World

US arrests officer for allegedly trying to spy for China

12:56 pm on 5 June 2018

A former US Defense Intelligence Agency (DIA) officer has been arrested for attempting to spy on the US for China.

File photo of Seattle Airport. Photo: 123RF

Ron Rockwell Hansen, 58, was arrested by the FBI on Saturday on his way to a Seattle airport for a flight to China.

The justice department says Mr Hansen is accused of attempting to transmit national defence information and receiving at least $US800,000 ($NZ1.1 million) for acting as a Chinese agent.

No comment from the arrested man was available immediately.

Mr Hansen, who lives in Syracuse, Utah, will appear in court in Seattle charged with attempting to gather or deliver national defence information to aid a foreign government.

Other charges - there are 15 in total - include acting as an unregistered foreign agent for China, bulk cash smuggling, structuring monetary transactions and smuggling goods from the US.

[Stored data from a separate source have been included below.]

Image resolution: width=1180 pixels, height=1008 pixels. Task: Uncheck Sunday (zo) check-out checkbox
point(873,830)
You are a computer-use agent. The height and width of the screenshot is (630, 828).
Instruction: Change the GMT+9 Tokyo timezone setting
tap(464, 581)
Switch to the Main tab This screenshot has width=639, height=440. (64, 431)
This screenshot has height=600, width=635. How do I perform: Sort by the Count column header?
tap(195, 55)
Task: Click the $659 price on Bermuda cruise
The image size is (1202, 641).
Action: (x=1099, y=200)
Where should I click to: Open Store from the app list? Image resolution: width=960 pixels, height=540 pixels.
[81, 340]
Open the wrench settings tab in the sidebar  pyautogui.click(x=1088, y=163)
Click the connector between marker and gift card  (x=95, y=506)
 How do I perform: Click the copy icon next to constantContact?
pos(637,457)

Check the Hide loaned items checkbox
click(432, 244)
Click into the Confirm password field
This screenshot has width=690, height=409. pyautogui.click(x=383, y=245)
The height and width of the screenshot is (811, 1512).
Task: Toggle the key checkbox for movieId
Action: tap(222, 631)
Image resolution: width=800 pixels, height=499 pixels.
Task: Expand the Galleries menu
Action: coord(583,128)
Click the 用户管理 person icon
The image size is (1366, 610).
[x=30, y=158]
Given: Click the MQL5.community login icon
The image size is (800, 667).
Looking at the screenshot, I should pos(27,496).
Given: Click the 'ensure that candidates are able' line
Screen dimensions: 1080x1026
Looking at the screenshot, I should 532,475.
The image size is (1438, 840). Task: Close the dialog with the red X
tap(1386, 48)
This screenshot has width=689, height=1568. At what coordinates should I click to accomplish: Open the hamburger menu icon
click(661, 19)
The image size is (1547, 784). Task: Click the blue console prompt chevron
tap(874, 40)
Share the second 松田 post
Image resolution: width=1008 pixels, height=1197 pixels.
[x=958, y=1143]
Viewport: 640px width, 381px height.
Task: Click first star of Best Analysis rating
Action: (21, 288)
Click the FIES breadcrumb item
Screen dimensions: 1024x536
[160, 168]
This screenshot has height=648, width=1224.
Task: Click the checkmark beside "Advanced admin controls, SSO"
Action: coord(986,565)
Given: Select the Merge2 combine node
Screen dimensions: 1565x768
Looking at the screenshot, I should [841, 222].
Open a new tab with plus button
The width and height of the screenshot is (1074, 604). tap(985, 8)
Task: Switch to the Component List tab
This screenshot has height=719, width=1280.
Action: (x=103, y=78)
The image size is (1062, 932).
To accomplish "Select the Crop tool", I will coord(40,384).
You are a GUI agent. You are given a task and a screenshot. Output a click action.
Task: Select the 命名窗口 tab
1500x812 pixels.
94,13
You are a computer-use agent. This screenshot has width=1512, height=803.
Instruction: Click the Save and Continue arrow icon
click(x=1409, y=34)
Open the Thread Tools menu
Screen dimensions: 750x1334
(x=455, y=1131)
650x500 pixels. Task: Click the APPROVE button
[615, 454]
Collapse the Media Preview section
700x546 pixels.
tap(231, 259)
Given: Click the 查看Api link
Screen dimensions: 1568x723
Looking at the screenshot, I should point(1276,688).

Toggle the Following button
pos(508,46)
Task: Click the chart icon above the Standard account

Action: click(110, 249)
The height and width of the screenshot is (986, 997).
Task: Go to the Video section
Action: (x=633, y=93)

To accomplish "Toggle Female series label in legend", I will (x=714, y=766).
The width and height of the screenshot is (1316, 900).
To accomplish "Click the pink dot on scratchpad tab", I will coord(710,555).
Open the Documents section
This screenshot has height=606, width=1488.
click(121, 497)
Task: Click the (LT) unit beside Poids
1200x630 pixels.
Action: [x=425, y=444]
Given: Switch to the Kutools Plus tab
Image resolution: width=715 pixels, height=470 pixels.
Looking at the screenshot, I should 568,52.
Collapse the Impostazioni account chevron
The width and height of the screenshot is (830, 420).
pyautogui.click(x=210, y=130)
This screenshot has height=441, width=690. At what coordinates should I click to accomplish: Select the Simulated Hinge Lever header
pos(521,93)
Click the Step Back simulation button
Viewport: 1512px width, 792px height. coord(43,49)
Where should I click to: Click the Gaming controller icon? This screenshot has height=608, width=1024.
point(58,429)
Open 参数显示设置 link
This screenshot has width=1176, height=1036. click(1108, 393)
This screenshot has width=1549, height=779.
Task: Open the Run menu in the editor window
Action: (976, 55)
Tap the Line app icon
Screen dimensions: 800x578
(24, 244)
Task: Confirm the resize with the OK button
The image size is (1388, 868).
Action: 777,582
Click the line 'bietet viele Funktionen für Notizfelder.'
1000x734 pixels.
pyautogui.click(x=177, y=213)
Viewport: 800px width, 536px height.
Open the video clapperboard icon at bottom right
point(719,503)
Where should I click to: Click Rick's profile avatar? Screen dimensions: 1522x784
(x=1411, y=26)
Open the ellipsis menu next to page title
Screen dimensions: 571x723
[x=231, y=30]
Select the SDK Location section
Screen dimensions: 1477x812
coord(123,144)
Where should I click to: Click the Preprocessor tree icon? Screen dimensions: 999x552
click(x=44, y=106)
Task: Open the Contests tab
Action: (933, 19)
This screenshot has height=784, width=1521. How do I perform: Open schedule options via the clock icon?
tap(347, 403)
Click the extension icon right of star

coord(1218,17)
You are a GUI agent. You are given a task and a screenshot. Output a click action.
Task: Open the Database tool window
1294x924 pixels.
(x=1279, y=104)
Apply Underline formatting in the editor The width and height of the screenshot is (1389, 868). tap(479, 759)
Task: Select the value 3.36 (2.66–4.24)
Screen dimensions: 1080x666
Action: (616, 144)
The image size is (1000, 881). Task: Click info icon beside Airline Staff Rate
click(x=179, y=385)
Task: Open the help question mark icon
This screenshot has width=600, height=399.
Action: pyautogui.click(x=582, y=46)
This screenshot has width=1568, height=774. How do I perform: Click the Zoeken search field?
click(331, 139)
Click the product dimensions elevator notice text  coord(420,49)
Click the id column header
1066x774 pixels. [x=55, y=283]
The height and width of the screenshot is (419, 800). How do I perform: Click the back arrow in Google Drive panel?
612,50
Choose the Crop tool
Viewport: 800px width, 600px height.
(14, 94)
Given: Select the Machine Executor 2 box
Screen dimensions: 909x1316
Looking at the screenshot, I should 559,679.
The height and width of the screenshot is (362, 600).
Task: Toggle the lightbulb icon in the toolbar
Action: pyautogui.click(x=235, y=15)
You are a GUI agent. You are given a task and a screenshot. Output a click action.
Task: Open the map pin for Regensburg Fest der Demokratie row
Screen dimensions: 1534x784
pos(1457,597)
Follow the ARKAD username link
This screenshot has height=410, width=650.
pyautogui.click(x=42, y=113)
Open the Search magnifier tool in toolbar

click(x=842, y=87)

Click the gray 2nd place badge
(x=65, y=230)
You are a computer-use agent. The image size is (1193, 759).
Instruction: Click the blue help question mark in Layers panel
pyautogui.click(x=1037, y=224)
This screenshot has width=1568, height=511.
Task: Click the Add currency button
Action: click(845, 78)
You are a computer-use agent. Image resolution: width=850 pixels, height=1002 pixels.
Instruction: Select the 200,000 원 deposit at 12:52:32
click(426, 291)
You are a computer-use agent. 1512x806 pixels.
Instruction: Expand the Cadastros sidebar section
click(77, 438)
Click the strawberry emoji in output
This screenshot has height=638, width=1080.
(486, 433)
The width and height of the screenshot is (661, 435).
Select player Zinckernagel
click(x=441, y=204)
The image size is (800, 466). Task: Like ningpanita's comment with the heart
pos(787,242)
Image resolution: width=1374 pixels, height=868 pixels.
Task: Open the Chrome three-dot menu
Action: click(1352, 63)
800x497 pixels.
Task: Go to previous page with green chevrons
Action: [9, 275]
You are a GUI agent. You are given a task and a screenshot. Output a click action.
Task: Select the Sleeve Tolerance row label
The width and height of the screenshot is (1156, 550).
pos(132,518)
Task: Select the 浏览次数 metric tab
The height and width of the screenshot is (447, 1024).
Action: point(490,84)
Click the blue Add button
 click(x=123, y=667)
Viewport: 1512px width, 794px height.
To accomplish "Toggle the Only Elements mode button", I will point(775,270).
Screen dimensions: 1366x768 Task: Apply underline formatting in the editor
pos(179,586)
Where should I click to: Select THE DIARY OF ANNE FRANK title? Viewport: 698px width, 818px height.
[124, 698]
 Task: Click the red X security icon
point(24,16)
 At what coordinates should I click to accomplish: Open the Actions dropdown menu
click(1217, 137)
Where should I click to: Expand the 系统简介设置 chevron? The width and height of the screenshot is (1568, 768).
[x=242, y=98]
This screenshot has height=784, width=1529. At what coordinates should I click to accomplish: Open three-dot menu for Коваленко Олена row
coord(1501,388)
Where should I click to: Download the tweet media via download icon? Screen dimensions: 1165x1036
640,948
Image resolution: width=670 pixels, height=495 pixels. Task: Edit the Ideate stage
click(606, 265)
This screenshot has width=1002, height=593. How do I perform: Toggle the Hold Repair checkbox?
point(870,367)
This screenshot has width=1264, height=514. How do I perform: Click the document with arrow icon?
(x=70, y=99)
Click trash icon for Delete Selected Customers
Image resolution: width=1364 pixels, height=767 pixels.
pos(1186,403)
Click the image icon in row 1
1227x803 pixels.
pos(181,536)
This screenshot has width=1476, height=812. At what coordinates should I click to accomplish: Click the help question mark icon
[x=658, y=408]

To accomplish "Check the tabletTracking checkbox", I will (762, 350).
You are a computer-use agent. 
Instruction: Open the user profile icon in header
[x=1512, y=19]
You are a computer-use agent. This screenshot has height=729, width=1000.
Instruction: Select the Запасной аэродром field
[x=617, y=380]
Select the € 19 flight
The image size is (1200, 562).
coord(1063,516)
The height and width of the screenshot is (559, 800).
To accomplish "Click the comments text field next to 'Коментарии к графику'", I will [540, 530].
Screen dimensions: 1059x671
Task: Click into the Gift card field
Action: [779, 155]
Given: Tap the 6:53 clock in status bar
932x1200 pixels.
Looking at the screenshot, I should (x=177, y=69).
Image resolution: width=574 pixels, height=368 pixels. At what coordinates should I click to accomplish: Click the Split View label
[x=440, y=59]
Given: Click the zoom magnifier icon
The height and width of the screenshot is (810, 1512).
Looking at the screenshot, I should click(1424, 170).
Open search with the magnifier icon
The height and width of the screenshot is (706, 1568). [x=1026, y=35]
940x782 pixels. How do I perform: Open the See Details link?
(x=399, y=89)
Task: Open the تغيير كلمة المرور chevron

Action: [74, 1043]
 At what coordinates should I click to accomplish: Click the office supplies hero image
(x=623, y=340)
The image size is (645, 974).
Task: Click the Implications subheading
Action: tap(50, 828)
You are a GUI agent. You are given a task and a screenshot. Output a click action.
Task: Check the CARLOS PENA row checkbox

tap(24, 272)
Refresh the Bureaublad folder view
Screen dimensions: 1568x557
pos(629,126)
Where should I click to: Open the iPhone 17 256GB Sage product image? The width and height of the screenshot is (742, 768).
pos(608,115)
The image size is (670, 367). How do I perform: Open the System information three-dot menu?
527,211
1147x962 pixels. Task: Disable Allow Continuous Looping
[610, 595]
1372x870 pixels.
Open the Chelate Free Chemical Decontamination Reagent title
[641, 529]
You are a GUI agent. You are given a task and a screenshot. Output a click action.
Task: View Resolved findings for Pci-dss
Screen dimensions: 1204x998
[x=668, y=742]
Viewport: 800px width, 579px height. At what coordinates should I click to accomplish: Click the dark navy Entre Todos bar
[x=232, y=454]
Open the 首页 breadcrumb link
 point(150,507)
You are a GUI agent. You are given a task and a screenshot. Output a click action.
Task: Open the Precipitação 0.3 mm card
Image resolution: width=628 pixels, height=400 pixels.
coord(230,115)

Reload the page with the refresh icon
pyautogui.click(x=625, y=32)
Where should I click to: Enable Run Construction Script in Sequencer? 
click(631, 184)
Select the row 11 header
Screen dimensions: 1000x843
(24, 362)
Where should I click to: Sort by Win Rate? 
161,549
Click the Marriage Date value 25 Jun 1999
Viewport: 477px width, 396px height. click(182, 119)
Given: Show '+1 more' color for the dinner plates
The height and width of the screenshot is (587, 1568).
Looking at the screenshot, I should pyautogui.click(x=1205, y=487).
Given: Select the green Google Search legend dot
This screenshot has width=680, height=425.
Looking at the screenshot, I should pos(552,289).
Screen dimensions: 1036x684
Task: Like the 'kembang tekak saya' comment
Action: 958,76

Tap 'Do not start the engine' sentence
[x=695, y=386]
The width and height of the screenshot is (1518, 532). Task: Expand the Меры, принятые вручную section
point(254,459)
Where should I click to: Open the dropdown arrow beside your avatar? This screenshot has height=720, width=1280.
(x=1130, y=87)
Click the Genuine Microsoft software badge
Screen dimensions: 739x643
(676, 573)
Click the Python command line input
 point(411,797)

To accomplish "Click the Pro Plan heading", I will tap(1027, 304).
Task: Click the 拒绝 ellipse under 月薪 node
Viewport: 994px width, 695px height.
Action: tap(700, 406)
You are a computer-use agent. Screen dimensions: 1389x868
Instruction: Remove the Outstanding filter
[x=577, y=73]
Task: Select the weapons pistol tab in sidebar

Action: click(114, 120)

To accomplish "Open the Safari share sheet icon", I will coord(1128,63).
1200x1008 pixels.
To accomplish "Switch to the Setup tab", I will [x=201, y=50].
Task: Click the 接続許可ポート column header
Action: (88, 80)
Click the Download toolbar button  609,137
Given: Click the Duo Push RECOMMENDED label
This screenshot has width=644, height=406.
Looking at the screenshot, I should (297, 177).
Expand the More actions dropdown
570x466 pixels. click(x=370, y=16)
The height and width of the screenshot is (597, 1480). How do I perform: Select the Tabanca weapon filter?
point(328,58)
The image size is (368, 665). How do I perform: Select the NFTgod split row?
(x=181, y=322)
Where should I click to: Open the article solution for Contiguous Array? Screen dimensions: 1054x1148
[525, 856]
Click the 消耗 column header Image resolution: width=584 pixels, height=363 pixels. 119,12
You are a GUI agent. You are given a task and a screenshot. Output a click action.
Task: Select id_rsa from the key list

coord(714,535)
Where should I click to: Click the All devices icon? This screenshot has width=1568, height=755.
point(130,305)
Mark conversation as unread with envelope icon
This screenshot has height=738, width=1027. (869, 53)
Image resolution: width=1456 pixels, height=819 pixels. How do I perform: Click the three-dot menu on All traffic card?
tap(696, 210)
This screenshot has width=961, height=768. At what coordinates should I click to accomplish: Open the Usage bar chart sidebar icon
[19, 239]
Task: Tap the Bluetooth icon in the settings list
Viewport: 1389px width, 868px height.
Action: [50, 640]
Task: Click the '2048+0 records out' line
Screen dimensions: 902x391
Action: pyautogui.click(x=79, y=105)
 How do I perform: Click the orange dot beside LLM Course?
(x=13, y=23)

If convicted of attempted espionage, Mr Hansen faces a maximum penalty of life in prison.

Assistant Attorney General John Demers called Mr Hansen's alleged actions "a betrayal of our nation's security" and an "affront to his former intelligence community colleagues".

John Huber, US attorney for the state of Utah, called the allegations "very troubling".

According to court documents cited by the justice department, Mr Hansen served in the US Army as a warrant officer with a background in signals intelligence and human intelligence, before being recruited by the DIA as a civilian intelligence case officer in 2006.

The justice department says Mr Hansen, who is fluent in Mandarin and Russian, held top secret clearance "for many years" and travelled regularly between the US and China in 2013-17.

He is alleged to have attempted repeatedly to regain access to classified information after he stopped working for the US government, thereby alerting authorities to his actions.

The arrest comes at a challenging time for relations between the two countries. On Saturday, US Defence Secretary James Mattis accused China of attempting to intimidate its neighbours by deploying missiles to disputed islands in the South China Sea.

A Chinese military official dismissed the comments as "irresponsible".

Trade talks currently taking place between the two countries in Beijing have been overshadowed by a looming start date for US tariffs on Chinese goods.

Late last month, the White House announced plans to place a 25 percent tariffs on $US50b worth of Chinese imports, a significant escalation in a trade war between the two countries.